## Given task:
Can you repeat the lines of the listing from the line containing "The width and height of the screenshot is (579, 518)." through the line containing "This screenshot has width=1210, height=456.", inclusive, exactly as they appear?

------------------------------------------------------------

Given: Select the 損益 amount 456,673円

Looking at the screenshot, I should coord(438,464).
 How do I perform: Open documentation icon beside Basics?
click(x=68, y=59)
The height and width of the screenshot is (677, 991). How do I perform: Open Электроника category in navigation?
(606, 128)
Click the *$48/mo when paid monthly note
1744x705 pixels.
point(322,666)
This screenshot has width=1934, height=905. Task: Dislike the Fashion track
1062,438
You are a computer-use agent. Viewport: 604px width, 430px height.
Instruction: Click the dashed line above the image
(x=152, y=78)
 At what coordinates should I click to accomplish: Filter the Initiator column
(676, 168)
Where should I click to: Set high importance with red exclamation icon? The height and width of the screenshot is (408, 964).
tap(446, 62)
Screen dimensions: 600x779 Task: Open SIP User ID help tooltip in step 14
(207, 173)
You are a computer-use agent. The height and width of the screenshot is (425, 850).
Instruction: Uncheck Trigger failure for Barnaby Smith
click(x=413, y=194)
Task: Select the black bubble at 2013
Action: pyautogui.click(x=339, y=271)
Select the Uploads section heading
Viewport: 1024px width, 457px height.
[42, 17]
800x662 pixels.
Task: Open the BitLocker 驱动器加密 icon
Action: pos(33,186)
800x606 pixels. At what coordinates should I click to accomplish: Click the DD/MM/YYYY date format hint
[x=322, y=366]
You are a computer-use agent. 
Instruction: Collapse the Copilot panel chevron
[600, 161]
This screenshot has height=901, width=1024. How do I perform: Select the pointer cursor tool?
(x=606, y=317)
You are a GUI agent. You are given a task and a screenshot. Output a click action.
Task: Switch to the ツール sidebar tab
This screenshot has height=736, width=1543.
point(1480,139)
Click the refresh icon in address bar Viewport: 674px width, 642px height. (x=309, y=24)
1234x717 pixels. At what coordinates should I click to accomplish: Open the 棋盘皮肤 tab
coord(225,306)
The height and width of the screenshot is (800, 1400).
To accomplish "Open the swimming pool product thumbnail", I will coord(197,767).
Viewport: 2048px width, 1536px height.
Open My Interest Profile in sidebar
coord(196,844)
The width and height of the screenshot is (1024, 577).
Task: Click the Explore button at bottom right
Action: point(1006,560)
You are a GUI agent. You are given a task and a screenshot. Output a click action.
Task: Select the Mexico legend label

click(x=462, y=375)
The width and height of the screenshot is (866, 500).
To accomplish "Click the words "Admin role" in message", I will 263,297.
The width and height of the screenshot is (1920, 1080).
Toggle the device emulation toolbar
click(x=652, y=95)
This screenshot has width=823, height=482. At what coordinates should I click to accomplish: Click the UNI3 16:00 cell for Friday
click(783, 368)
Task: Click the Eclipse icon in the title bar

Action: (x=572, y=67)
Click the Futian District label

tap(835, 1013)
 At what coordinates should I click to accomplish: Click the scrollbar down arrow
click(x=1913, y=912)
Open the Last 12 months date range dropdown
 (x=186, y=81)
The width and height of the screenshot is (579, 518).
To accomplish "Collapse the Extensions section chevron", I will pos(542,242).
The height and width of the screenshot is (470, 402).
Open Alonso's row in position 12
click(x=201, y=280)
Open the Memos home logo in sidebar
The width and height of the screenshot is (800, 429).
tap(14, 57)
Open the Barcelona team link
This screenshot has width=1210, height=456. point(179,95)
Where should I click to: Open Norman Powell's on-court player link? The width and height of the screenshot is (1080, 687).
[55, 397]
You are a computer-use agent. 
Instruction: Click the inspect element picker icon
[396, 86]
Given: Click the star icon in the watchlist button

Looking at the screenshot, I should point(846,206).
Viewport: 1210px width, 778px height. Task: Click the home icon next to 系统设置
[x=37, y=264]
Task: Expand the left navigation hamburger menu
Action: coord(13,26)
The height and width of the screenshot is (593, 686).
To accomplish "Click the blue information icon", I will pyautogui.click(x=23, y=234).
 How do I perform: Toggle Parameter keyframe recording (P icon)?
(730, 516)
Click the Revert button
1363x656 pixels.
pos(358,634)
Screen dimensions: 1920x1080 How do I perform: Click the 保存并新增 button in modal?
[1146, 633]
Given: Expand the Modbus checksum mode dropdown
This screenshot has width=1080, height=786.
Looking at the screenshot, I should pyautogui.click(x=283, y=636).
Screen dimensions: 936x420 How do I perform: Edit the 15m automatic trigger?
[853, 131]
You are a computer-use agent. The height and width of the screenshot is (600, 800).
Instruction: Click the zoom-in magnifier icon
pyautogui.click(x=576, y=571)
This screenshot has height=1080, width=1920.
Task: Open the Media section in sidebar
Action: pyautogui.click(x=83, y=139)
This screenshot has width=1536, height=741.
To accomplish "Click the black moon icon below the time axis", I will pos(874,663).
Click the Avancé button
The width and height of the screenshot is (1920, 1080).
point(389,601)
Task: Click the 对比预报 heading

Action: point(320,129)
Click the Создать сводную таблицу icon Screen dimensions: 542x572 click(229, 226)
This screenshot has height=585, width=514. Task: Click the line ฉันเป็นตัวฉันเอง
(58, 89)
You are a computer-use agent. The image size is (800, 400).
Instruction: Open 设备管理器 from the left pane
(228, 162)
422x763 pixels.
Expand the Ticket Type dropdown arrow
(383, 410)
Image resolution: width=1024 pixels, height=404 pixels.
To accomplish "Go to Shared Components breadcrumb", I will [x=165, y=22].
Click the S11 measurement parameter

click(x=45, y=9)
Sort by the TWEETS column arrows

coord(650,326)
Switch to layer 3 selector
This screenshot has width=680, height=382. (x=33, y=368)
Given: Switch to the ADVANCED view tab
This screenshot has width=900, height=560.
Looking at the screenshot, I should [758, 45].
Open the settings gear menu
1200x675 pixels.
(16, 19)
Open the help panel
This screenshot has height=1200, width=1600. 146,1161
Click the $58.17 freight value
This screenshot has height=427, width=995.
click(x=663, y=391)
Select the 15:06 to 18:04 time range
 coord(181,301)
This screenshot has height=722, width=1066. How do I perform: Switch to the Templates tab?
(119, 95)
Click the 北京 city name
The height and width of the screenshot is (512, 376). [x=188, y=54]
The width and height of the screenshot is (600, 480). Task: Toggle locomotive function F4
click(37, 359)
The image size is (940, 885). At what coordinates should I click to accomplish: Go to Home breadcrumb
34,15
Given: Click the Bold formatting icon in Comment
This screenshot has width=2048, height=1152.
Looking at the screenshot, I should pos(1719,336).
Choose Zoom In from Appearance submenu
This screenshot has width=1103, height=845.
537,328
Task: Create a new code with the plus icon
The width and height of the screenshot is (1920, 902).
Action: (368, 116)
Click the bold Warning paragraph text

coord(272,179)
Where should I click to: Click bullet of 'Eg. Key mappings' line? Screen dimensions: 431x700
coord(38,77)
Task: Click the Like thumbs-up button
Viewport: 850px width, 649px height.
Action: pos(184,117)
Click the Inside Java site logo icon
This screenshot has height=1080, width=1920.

------------------------------------------------------------

## Right answer:
The width and height of the screenshot is (579, 518).
To accomplish "Collapse the Extensions section chevron", I will pos(542,242).
The height and width of the screenshot is (470, 402).
Open Alonso's row in position 12
click(x=201, y=280)
Open the Memos home logo in sidebar
The width and height of the screenshot is (800, 429).
tap(14, 57)
Open the Barcelona team link
This screenshot has width=1210, height=456. point(179,95)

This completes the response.